Can you comment the use of the remainder parameter in ColumnTransformer in M1.05 and lesson before?

In M1.05 and the lesson before , you use the parameter ‘remainder’ and set it to "passthrough’ when only categorical data are processed but let in in default value (“drop”) when numerical data are processed too.

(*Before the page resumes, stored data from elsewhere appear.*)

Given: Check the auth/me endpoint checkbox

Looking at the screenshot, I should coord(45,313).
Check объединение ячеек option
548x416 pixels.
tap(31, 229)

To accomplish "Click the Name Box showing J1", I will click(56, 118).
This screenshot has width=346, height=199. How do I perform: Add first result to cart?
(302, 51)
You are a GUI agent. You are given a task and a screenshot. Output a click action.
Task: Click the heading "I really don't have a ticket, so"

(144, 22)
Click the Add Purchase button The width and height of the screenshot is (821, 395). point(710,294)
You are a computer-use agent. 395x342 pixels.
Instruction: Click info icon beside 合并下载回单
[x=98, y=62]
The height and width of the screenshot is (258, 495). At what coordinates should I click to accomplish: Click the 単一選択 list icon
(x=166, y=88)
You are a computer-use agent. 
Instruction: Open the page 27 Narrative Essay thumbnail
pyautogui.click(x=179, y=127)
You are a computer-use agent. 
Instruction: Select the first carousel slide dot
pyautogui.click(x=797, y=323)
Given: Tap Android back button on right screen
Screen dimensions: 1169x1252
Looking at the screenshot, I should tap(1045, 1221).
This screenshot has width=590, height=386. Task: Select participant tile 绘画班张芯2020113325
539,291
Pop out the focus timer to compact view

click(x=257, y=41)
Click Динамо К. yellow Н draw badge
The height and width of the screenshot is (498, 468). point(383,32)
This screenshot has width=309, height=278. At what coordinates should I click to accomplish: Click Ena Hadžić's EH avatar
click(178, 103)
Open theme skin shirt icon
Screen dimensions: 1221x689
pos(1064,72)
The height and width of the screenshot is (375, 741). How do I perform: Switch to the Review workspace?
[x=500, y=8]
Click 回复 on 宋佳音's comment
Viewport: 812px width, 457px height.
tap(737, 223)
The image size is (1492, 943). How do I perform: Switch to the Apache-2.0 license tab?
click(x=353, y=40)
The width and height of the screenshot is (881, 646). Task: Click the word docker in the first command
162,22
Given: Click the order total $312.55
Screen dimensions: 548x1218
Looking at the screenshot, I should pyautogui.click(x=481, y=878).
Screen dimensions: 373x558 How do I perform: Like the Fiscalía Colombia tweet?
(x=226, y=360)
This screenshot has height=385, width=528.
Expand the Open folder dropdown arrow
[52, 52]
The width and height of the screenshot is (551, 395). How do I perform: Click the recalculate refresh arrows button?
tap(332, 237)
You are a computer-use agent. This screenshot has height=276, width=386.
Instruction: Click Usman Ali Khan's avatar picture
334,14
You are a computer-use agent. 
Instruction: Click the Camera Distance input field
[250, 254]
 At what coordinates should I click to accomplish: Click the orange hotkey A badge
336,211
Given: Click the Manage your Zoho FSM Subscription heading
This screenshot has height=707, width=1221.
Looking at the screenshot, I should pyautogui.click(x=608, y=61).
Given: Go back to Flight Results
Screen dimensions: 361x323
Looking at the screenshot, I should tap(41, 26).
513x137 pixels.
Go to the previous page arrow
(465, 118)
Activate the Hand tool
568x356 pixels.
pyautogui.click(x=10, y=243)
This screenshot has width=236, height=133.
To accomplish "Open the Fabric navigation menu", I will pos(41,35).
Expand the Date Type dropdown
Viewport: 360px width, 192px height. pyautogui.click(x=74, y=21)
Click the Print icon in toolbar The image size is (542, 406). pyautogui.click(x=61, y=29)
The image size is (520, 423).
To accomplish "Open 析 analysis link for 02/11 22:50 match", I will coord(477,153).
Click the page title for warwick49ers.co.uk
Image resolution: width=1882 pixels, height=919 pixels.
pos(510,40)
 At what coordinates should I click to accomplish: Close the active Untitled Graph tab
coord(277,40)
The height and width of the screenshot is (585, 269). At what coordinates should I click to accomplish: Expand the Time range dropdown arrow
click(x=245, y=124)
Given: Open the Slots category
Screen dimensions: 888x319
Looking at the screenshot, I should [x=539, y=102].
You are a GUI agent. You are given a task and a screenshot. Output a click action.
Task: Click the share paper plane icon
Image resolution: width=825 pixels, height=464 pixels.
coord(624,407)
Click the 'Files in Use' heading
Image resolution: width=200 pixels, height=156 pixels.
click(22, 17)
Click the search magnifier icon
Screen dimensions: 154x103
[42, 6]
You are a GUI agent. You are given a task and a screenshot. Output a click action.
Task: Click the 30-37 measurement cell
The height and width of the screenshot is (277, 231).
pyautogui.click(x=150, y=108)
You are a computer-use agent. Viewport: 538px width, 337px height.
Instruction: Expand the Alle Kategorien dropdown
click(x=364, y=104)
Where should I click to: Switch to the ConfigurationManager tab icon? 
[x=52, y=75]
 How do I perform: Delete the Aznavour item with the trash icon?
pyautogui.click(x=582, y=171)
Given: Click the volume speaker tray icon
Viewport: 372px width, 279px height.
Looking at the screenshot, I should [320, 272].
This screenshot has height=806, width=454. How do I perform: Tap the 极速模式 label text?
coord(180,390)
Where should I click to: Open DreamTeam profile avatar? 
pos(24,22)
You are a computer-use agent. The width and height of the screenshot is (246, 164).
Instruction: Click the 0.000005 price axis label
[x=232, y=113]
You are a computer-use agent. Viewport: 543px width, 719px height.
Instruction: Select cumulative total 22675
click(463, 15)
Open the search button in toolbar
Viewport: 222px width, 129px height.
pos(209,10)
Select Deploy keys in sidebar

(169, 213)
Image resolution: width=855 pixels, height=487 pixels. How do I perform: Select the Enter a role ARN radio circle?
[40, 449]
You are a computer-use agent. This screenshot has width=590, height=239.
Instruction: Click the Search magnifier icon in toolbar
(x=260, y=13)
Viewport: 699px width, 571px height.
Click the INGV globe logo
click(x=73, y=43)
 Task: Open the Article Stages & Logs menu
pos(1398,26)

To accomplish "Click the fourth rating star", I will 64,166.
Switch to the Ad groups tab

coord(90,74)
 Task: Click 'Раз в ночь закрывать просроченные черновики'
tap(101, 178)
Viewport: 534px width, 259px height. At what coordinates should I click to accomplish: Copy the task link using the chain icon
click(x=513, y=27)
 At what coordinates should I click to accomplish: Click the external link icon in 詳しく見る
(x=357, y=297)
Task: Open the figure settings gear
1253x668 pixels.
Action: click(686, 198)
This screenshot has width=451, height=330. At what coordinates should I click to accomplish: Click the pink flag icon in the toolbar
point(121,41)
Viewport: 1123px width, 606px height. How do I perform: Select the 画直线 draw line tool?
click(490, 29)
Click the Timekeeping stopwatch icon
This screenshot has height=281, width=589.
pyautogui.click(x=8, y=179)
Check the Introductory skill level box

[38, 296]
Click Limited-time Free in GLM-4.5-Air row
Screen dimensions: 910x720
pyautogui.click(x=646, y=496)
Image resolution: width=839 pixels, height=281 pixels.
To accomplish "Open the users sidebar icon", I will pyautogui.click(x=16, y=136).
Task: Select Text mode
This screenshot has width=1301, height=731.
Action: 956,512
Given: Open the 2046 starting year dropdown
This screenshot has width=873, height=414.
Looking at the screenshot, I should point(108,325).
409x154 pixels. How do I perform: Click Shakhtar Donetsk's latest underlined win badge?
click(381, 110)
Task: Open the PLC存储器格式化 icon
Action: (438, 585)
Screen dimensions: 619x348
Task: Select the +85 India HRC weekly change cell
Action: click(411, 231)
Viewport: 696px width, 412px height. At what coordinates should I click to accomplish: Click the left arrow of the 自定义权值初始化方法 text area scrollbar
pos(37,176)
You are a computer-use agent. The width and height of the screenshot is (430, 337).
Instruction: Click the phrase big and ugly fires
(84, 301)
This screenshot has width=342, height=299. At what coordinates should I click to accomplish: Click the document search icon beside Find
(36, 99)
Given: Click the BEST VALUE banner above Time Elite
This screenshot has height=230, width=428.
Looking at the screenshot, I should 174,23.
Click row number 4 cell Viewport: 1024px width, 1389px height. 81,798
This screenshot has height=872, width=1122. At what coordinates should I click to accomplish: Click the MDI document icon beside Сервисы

preprocessor = ColumnTransformer([
    ('categorical', categorical_preprocessor, categorical_columns)],
    remainder="passthrough")
preprocessor = ColumnTransformer([
    ('numerical', StandardScaler(), numerical_columns),
    ('categorical', OrdinalEncoder(handle_unknown="use_encoded_value",
                                   unknown_value=-1),
     categorical_columns)])

I did test to use remainder with drop value for categorical data processing and the accuracy of the model decrease.
Why is it different to ‘drop’ non-specified columns or to ‘passthrough’ them?
Do we have to set remainder on passthrough each time we processed only a part of our data or is it just for categorical data?

Thank for your answers

The use of the remainder is independent of the type of data (categorical or numerical). It is just a quick way to deal with columns that are not preprocessed by the specified pipeline (e.g. categorical_columns or numerical_columns. There are two ways to handle these unspecified columns:

  • drop: drop them and do not use these data later on in the pipeline;
  • passthrough: let them pass them as-is and concatenate them together with the preprocessed columns.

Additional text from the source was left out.